» Aim
Repeat the rows below word for word, beginning at the line that has "Where should I" and stopping after the last line of the rows, and leave the pictures out of your answer.

— Start —

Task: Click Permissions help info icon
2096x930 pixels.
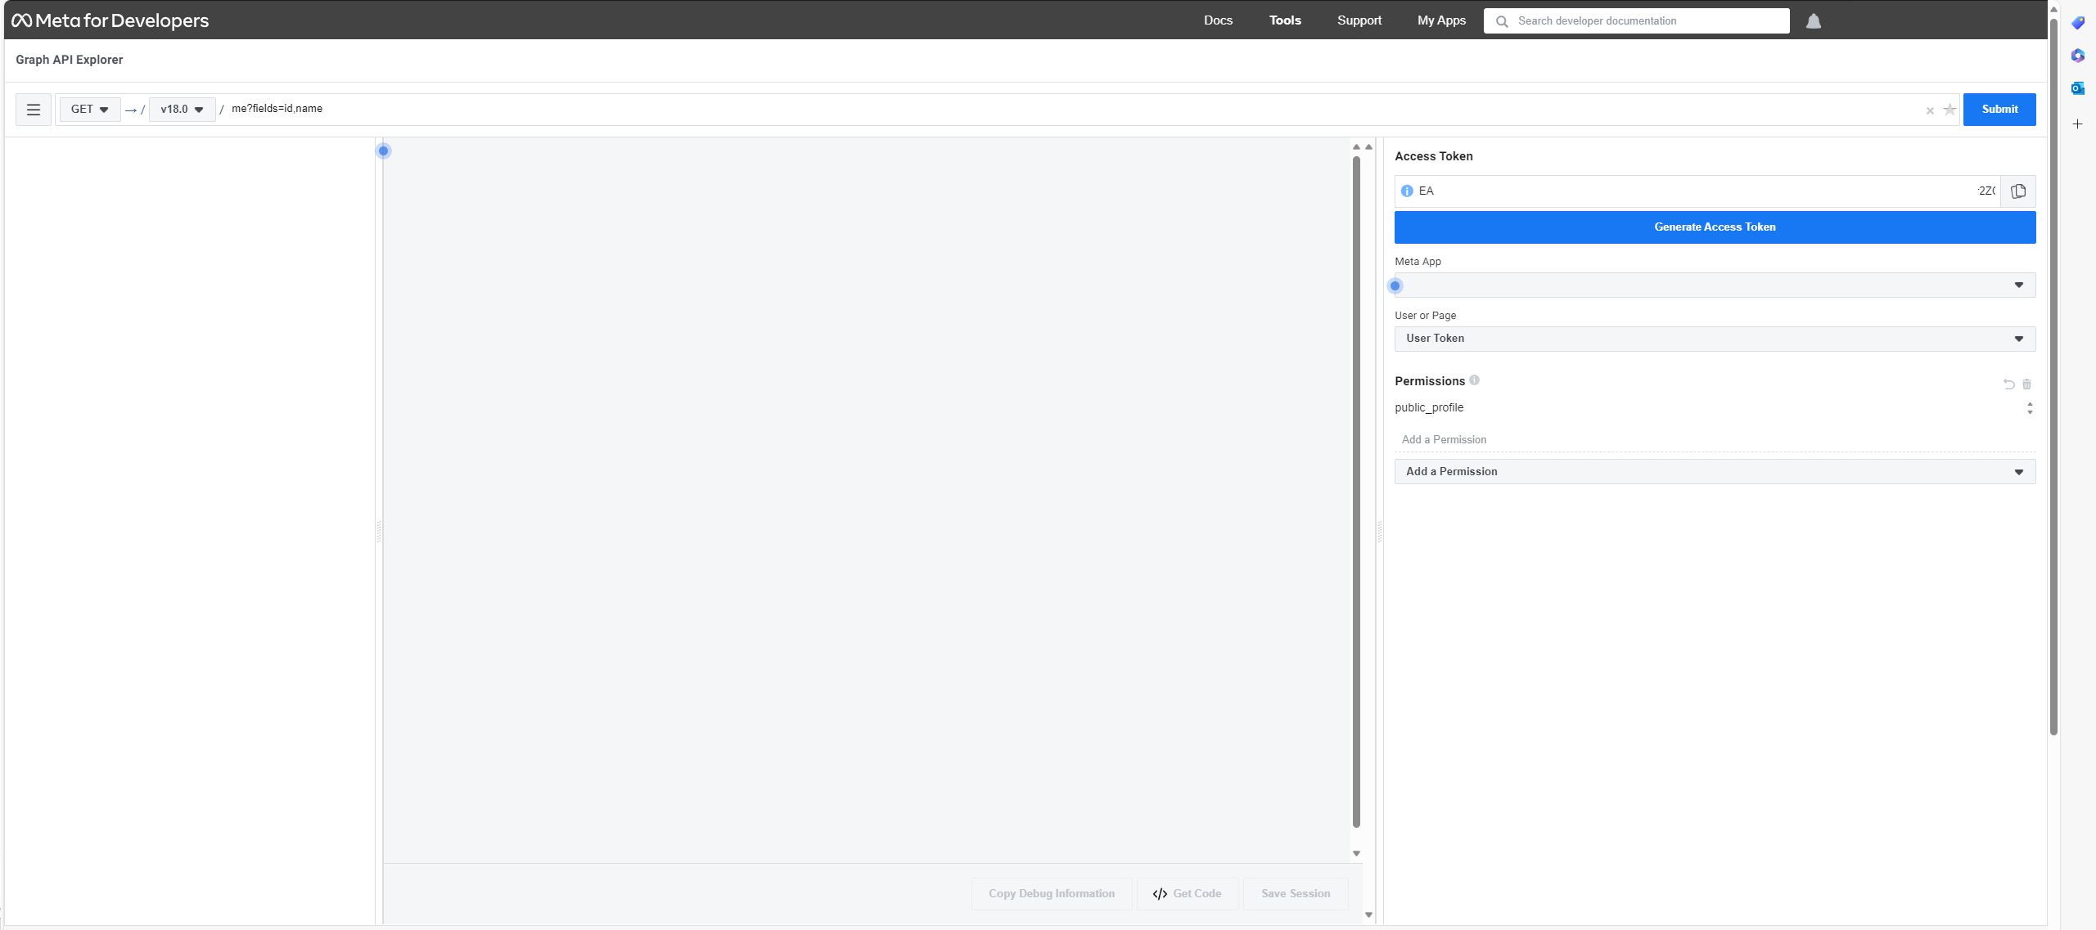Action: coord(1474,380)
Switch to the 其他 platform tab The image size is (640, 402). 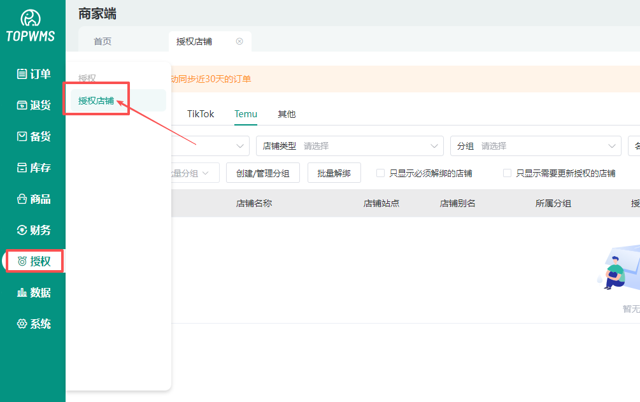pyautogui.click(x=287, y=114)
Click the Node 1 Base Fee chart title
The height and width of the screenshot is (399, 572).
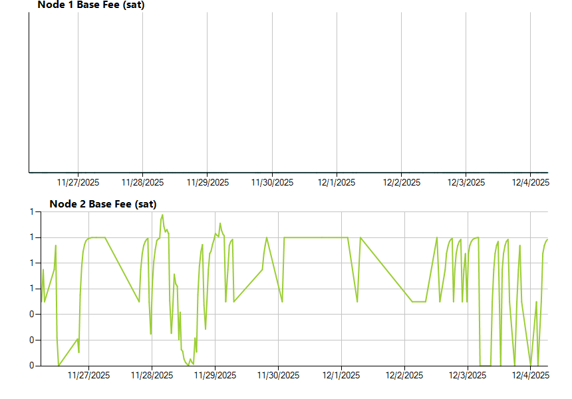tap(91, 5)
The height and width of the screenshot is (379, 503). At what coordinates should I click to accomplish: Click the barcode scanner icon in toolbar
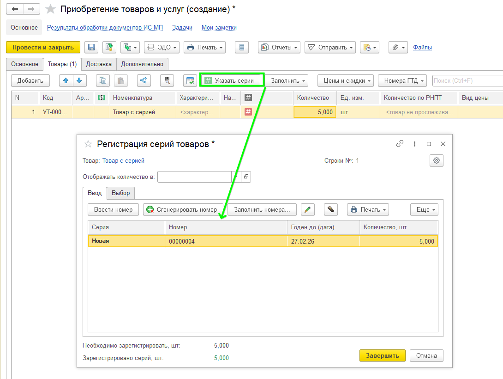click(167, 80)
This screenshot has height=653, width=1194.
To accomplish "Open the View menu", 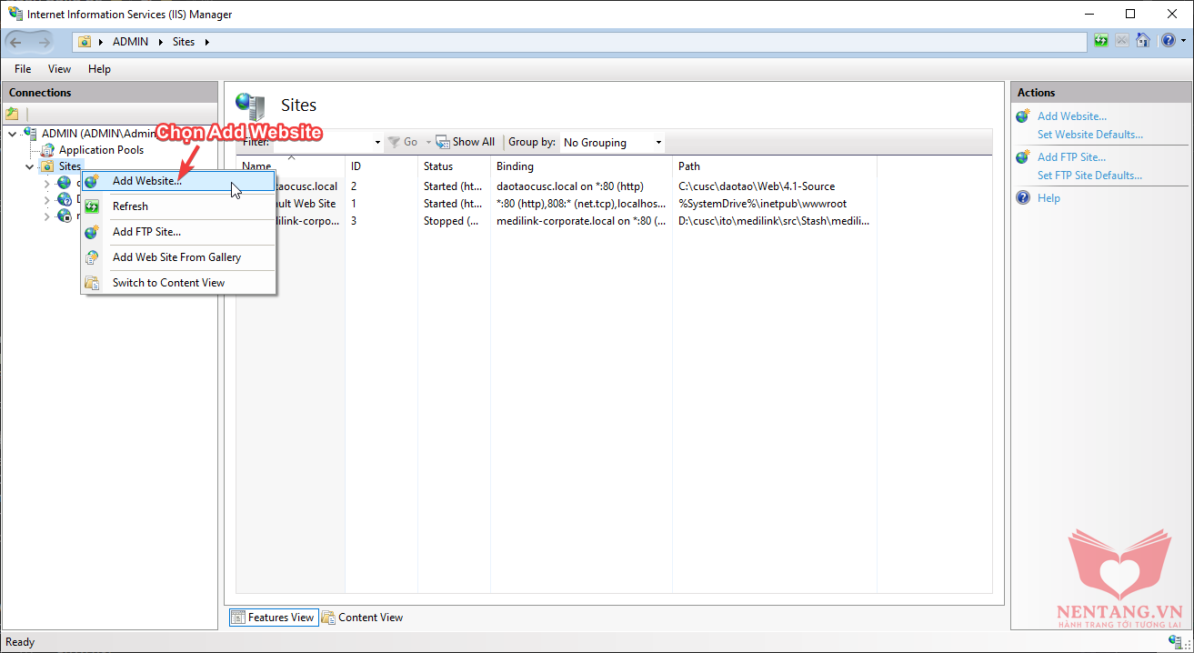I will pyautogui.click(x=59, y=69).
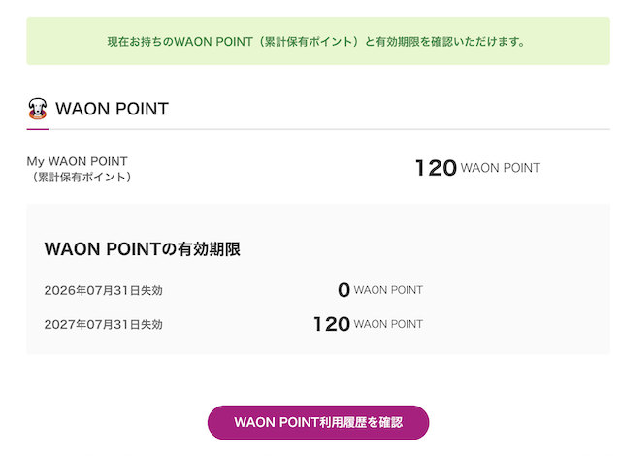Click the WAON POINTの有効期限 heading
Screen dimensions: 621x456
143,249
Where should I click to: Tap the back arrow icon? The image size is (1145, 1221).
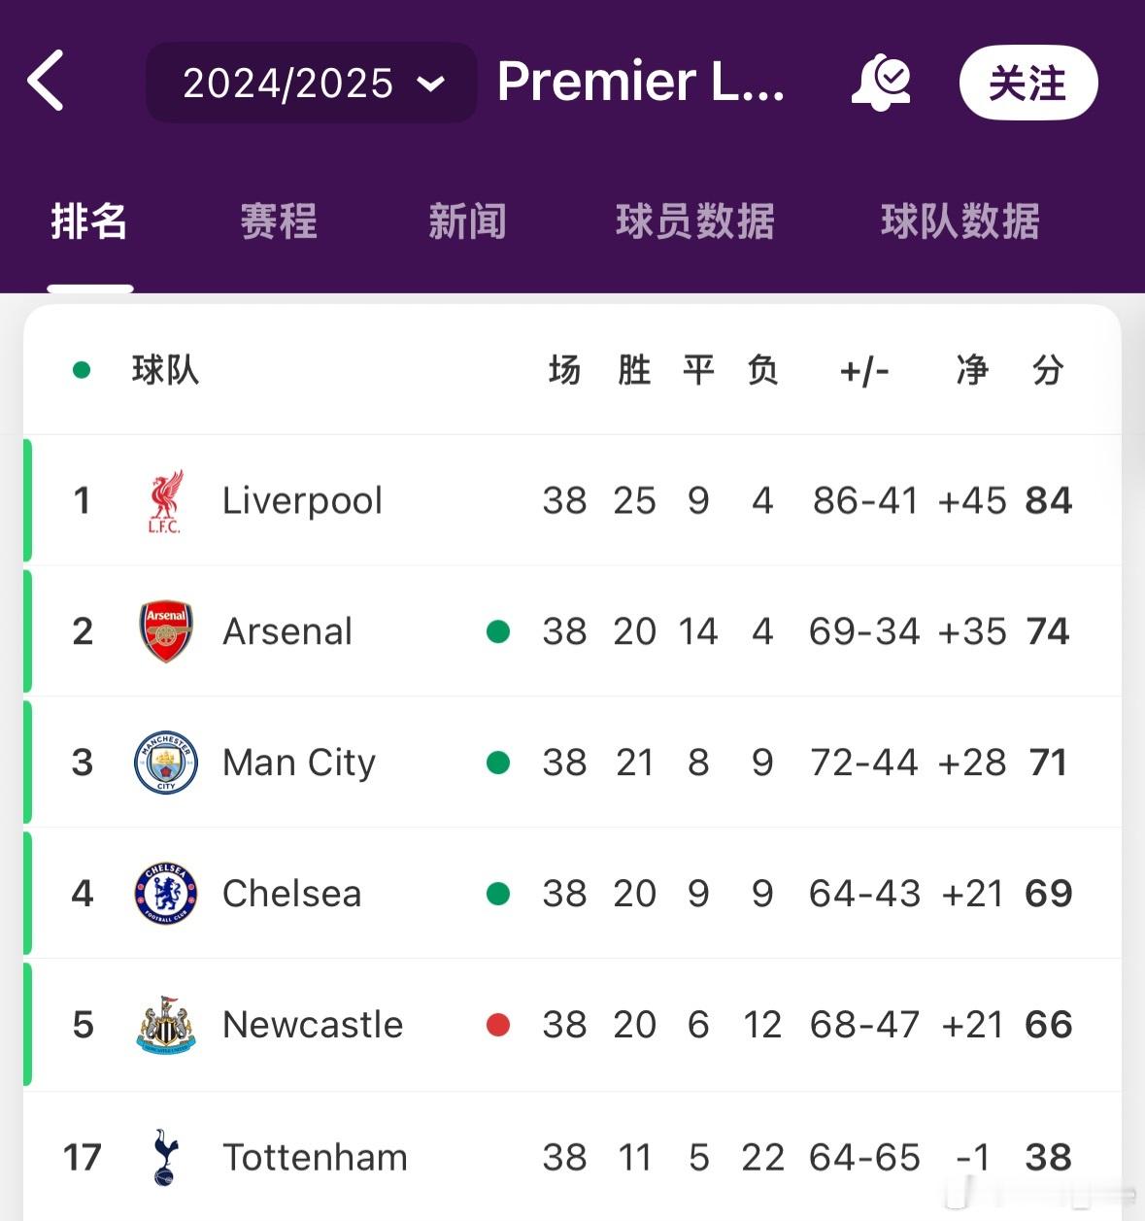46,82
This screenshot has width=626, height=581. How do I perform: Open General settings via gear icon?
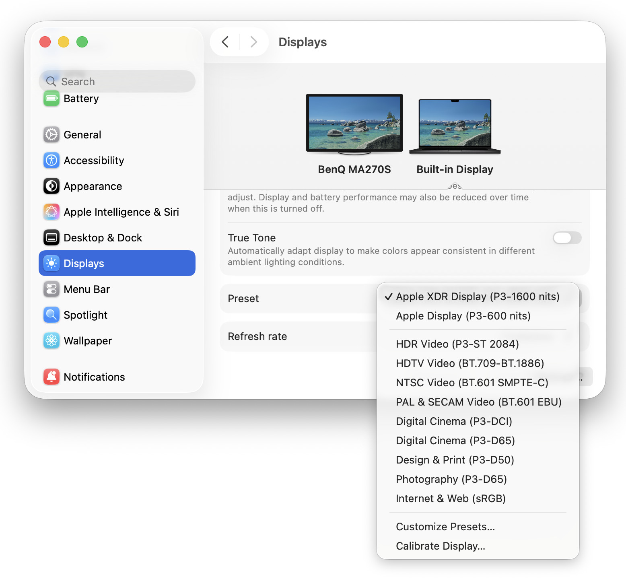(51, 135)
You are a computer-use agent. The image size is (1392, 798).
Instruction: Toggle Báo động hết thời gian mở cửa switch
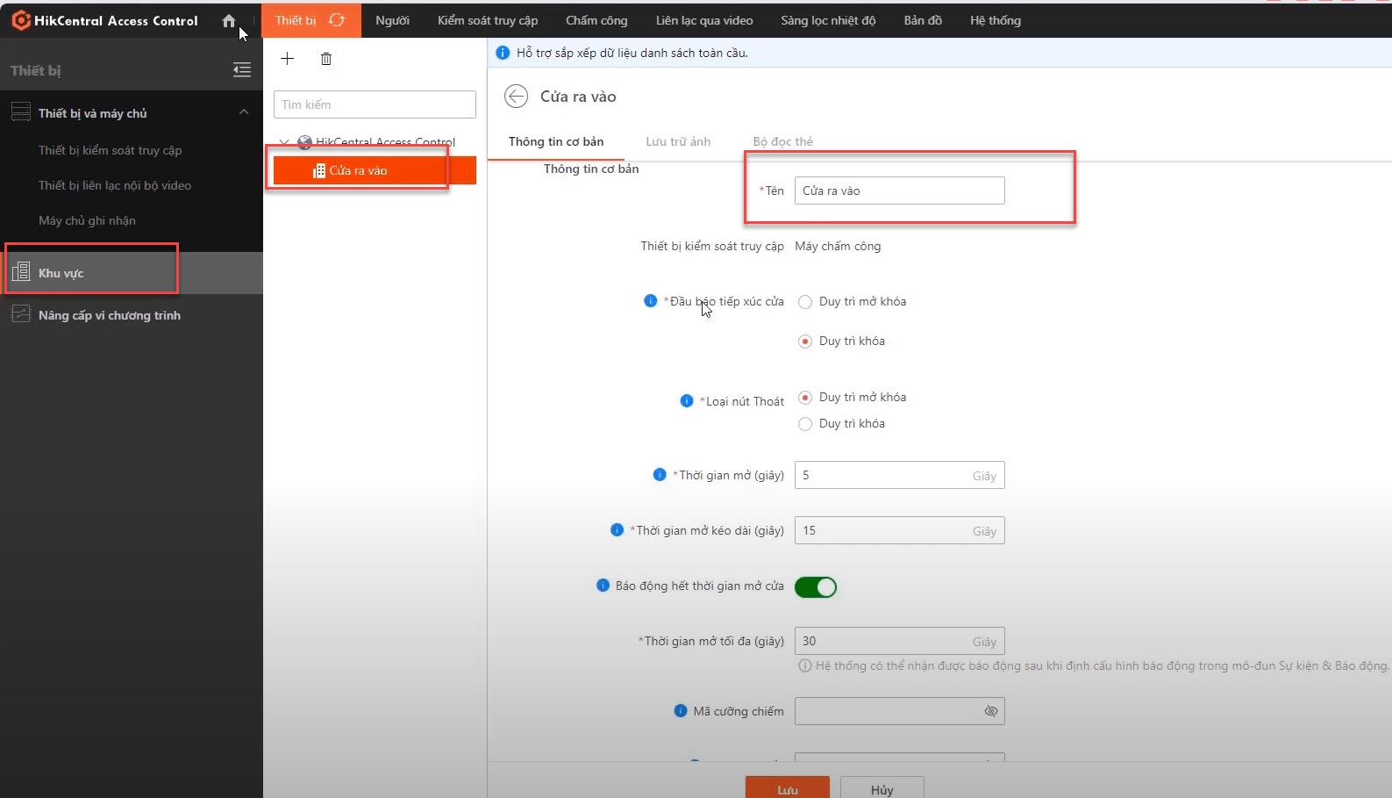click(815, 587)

— End —

» Expected output
Where should I click to: Tap the back arrow icon? The image size is (1145, 1221).
46,82
This screenshot has width=626, height=581. How do I perform: Open General settings via gear icon?
(51, 135)
You are a computer-use agent. The image size is (1392, 798).
Instruction: Toggle Báo động hết thời gian mở cửa switch
click(815, 587)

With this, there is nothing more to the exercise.